## Data shown:
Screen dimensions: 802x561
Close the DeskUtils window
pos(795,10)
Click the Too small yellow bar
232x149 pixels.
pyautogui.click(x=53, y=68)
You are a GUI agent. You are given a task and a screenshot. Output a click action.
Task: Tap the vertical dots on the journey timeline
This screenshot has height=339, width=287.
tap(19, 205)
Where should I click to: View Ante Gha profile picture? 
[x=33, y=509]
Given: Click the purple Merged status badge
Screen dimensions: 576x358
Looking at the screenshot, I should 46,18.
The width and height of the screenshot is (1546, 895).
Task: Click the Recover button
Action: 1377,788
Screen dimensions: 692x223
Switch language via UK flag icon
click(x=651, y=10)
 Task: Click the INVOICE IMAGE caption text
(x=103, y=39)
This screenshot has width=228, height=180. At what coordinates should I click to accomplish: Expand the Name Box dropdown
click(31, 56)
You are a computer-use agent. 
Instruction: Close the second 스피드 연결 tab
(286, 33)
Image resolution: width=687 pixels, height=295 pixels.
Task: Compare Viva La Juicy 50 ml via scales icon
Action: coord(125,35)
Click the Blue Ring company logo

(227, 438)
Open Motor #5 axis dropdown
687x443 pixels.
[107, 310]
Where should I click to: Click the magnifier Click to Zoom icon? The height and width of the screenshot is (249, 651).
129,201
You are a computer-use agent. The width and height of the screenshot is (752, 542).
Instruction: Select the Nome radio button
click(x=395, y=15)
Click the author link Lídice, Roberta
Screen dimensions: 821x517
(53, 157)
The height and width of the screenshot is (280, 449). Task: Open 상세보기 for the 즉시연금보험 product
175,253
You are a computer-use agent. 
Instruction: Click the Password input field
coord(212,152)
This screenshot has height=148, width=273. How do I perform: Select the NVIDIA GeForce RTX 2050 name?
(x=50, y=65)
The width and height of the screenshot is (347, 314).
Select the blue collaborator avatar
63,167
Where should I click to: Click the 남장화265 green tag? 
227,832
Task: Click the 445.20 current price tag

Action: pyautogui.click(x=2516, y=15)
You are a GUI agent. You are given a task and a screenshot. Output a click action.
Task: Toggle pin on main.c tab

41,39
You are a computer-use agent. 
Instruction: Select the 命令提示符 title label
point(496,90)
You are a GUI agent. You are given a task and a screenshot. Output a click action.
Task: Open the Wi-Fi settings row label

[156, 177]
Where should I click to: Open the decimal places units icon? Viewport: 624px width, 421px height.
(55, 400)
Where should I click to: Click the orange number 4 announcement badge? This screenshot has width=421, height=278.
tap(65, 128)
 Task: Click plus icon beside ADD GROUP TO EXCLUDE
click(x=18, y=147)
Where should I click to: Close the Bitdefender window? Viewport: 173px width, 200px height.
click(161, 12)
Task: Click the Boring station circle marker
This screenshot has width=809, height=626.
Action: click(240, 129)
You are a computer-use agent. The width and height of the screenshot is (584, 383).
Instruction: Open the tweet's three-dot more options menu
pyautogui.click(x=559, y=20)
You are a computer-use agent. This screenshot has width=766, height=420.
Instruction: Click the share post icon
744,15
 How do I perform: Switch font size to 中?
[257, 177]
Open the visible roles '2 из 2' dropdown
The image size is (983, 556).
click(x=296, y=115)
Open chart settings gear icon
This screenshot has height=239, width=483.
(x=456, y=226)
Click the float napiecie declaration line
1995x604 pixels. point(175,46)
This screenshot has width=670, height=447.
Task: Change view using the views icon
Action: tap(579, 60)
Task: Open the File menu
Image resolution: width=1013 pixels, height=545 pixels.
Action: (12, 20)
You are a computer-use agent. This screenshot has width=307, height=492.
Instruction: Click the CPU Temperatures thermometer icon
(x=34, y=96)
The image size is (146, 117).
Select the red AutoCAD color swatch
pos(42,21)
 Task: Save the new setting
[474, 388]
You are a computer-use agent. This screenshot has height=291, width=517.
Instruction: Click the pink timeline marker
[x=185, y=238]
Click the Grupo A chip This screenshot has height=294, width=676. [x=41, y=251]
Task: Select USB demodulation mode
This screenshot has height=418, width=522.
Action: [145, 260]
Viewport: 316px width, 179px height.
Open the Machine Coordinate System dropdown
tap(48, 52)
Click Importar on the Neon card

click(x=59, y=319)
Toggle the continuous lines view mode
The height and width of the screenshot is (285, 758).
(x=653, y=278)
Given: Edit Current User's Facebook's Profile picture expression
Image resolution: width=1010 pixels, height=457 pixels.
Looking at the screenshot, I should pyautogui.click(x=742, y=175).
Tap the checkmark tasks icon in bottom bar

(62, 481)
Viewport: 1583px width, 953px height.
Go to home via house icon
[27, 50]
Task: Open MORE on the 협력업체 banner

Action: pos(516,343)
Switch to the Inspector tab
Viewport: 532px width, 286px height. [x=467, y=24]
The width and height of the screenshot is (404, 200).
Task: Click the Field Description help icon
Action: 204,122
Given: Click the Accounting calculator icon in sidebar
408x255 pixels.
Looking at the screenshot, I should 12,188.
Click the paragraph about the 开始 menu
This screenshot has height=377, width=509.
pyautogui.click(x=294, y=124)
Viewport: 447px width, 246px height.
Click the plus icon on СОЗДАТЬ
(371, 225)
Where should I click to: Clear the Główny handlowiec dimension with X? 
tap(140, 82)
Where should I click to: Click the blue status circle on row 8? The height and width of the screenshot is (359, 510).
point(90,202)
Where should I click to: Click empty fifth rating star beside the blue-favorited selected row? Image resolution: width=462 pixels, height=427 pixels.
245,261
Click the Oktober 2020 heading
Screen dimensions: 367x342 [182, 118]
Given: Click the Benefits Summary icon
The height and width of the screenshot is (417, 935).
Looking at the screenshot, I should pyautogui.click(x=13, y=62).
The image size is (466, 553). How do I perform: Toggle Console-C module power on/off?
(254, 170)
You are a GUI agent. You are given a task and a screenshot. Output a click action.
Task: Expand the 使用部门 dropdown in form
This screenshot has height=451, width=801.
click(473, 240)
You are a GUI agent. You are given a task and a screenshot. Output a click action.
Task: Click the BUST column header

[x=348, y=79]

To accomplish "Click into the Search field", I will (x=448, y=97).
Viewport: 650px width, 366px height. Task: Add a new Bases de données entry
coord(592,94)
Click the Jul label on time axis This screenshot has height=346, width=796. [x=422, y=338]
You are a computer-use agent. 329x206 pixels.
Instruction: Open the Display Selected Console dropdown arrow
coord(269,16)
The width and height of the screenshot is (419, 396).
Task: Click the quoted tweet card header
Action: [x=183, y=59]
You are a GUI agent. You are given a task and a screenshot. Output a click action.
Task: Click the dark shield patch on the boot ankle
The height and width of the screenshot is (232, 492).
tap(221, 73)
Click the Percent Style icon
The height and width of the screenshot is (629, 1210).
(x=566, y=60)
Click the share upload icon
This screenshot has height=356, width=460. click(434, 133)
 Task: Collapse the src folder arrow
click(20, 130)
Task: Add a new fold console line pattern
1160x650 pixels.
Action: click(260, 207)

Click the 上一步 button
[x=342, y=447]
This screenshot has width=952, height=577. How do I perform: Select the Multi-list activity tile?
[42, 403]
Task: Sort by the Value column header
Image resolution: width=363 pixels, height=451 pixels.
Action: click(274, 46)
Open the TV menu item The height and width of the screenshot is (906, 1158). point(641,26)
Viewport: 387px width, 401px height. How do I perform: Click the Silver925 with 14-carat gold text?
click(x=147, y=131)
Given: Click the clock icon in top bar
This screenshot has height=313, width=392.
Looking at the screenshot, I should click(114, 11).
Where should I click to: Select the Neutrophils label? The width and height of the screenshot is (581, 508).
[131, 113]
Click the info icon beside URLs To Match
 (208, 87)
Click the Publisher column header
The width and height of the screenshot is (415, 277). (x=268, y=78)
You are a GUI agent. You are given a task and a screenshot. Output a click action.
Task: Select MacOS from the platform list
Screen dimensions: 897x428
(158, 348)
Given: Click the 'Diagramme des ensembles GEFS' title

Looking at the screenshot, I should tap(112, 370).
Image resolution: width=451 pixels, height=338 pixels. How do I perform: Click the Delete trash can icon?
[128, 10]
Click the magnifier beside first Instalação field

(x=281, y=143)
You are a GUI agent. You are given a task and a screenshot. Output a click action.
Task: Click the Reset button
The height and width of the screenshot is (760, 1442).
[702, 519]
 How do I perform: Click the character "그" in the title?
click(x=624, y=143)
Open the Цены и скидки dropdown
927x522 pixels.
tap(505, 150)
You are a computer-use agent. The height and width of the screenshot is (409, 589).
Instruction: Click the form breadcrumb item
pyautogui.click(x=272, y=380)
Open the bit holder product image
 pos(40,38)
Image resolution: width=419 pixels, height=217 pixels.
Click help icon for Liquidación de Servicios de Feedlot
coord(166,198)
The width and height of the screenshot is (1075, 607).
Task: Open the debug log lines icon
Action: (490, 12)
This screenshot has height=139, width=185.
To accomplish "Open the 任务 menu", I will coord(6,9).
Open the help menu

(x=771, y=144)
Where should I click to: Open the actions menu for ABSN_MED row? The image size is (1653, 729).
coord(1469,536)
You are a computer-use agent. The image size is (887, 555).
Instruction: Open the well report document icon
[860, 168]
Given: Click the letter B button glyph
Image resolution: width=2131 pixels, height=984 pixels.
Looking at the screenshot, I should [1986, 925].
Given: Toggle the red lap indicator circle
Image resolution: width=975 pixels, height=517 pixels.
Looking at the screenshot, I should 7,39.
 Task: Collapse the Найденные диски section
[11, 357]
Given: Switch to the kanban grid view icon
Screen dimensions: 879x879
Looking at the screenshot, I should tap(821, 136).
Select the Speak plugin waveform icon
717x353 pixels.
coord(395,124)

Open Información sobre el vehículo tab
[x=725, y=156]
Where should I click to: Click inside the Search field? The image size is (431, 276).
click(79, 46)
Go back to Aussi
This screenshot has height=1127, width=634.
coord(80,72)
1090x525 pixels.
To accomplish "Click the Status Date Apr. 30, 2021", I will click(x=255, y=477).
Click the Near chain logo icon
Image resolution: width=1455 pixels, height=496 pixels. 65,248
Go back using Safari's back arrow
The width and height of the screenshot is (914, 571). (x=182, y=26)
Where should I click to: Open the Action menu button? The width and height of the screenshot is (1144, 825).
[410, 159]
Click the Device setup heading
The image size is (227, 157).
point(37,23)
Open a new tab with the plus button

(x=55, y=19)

## What you will do:
Could you repeat exactly the lines in the listing above from the one with "Task: Add a new fold console line pattern" down to the one with "Task: Sort by the Value column header"? Include both of those lines.

## Exercise output:
Task: Add a new fold console line pattern
1160x650 pixels.
Action: click(260, 207)

Click the 上一步 button
[x=342, y=447]
This screenshot has width=952, height=577. How do I perform: Select the Multi-list activity tile?
[42, 403]
Task: Sort by the Value column header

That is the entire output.